## SHORT TASK
Rewrite the records from the line with "This screenshot has width=381, height=196." to the line with "Configure application for", replacing "sidebar" with "navigation panel" and leaving everything else unchanged.

## SOURCE RECORDS
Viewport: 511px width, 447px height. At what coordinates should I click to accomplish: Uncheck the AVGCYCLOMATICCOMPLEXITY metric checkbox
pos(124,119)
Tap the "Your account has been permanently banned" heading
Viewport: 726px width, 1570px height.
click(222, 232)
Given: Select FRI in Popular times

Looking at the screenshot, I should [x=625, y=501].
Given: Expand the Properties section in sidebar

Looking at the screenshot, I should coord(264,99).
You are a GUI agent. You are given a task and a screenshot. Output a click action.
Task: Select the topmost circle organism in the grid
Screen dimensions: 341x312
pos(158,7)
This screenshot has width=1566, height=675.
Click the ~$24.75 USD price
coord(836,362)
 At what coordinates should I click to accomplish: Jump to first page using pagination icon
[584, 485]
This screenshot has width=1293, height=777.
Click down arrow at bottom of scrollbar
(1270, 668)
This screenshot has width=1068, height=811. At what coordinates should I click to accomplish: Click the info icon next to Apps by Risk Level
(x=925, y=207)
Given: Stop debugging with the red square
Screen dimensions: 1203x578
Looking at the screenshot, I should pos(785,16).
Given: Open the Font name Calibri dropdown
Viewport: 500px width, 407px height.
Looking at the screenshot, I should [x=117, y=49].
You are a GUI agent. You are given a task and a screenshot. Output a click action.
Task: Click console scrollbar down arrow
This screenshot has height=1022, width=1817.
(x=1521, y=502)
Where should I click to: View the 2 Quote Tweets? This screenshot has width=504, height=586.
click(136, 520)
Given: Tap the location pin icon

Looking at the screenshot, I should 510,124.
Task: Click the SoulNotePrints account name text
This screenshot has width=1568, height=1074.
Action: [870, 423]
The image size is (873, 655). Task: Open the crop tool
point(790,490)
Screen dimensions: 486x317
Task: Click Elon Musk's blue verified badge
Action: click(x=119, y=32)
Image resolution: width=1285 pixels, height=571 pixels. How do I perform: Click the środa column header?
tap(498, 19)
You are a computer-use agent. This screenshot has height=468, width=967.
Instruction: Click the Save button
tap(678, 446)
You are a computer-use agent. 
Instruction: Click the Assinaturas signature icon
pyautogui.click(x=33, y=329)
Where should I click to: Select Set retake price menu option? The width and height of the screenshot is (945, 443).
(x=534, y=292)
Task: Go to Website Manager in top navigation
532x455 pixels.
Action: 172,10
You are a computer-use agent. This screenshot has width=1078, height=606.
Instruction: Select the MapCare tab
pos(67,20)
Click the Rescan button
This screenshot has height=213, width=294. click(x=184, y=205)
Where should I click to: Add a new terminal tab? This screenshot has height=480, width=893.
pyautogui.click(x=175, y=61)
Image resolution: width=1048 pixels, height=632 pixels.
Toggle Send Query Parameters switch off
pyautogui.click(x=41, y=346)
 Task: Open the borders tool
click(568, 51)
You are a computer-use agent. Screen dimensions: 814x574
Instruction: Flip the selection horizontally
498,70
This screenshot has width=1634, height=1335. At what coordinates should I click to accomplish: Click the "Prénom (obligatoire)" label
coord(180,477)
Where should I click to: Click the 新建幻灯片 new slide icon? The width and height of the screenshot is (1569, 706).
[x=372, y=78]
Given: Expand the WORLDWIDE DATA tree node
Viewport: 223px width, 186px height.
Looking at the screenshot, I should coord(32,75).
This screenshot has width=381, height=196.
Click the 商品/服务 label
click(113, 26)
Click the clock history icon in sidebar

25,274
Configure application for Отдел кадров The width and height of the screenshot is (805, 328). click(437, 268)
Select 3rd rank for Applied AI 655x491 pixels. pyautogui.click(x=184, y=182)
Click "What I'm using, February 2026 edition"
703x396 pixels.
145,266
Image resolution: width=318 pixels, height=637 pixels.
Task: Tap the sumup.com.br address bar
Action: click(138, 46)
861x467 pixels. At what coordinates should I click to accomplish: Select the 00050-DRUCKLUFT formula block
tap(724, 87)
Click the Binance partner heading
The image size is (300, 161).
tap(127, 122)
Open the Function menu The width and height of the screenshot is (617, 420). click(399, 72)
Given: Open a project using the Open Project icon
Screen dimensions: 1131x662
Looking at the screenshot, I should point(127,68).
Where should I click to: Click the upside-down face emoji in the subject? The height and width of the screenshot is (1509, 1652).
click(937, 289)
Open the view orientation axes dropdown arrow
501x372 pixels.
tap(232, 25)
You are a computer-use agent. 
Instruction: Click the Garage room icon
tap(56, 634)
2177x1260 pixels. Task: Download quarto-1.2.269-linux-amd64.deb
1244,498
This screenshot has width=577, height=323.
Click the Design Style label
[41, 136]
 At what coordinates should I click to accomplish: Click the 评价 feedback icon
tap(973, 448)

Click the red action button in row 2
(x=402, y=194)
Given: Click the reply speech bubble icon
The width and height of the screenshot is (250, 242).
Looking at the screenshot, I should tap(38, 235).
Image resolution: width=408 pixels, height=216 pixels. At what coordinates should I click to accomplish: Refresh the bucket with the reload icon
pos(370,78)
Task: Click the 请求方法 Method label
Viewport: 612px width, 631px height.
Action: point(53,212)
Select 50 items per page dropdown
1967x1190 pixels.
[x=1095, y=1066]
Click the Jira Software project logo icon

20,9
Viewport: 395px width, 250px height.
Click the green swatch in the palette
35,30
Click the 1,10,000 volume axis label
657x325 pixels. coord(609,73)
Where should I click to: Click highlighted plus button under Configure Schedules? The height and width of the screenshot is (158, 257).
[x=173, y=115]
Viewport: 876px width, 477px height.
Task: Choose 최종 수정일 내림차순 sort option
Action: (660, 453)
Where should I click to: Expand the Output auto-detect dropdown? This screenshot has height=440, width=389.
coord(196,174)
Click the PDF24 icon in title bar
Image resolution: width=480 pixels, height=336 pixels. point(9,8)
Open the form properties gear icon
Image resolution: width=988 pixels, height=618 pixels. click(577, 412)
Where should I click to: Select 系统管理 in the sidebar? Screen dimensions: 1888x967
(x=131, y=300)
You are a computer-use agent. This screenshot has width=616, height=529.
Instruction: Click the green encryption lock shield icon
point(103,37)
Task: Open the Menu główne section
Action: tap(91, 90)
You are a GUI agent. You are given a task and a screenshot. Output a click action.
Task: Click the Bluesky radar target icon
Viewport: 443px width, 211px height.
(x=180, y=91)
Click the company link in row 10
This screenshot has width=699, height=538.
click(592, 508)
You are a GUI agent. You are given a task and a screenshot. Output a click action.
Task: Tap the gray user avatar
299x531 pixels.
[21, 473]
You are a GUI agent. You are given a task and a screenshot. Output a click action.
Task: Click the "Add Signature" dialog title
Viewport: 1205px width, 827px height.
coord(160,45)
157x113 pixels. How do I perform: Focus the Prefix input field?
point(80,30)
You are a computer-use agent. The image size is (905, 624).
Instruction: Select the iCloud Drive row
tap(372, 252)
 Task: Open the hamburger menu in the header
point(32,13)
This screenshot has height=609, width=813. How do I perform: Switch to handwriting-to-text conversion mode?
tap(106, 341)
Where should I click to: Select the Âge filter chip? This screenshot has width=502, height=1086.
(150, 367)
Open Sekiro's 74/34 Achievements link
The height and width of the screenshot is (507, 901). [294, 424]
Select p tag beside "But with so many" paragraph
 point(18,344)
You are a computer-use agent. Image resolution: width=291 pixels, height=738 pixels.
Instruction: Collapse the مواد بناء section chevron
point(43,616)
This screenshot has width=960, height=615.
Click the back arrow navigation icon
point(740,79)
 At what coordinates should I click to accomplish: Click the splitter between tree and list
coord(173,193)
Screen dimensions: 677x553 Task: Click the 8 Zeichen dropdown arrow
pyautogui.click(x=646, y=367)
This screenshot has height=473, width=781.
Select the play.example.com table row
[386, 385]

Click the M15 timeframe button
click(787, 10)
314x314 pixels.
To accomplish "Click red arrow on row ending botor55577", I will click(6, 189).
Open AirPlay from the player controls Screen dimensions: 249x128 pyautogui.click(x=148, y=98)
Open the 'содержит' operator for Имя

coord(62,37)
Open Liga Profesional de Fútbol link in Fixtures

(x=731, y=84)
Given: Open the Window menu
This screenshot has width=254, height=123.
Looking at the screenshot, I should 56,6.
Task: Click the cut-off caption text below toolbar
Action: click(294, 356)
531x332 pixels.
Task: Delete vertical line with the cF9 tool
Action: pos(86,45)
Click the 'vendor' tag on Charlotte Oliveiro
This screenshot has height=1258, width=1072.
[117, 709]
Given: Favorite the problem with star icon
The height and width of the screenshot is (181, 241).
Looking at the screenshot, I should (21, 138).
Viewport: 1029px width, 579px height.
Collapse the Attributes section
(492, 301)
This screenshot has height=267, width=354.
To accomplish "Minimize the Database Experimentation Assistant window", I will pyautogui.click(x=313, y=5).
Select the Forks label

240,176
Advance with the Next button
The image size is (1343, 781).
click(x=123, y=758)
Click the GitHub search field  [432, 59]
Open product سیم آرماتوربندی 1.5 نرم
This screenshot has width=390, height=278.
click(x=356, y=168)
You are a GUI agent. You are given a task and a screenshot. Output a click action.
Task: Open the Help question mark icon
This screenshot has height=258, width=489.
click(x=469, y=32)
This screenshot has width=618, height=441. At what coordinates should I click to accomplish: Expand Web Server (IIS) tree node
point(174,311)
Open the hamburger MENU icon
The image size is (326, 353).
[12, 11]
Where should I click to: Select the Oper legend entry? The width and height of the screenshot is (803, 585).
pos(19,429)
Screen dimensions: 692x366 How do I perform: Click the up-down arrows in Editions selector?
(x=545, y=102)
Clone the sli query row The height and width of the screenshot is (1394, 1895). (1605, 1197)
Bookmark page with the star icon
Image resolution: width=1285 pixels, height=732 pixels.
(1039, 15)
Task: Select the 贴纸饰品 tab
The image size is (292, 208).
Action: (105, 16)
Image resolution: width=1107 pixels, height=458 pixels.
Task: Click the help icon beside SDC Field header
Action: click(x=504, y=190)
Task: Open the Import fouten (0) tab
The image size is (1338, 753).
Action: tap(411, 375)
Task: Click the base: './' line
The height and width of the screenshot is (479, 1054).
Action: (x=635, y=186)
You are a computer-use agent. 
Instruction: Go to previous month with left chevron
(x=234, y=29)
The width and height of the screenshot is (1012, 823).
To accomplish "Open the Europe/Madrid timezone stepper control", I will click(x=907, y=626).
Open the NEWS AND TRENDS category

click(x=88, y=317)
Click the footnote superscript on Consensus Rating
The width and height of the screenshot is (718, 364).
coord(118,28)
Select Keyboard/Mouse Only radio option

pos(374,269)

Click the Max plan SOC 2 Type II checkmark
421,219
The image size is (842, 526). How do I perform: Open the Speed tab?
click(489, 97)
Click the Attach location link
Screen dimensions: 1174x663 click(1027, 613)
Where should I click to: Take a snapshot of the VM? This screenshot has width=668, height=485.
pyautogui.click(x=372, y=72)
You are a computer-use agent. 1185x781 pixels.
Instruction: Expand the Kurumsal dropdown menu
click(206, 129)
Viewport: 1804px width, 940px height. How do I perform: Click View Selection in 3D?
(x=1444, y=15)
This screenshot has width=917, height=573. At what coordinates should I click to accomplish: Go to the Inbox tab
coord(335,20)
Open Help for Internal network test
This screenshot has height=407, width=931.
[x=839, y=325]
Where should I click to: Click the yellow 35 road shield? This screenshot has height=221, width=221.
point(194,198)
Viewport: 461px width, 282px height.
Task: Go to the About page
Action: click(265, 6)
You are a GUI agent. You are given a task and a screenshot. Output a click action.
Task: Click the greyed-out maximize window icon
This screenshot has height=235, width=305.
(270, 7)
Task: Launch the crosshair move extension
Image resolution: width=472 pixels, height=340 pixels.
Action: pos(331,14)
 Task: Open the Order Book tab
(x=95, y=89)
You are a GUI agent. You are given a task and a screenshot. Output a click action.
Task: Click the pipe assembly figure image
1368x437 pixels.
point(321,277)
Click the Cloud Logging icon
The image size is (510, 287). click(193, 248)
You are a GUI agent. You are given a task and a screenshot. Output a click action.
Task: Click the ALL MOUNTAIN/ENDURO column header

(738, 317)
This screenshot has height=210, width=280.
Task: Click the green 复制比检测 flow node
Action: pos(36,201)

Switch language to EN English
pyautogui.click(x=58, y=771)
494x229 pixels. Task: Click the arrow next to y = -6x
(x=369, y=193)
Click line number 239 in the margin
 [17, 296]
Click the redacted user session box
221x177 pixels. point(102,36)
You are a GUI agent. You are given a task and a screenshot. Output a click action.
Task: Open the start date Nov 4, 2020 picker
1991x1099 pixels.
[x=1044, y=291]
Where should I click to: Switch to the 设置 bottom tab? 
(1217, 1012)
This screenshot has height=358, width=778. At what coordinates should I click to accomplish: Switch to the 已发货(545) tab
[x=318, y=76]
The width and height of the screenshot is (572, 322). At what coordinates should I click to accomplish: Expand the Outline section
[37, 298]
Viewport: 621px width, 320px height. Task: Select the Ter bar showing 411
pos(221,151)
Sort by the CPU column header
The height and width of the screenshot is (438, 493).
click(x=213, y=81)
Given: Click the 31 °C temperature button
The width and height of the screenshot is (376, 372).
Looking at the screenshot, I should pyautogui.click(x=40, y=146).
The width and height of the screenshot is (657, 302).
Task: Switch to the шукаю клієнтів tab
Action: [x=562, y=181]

## ANSWER FOR THIS EXERCISE
This screenshot has width=381, height=196.
Click the 商品/服务 label
click(113, 26)
Click the clock history icon in navigation panel

25,274
Configure application for Отдел кадров The width and height of the screenshot is (805, 328). click(437, 268)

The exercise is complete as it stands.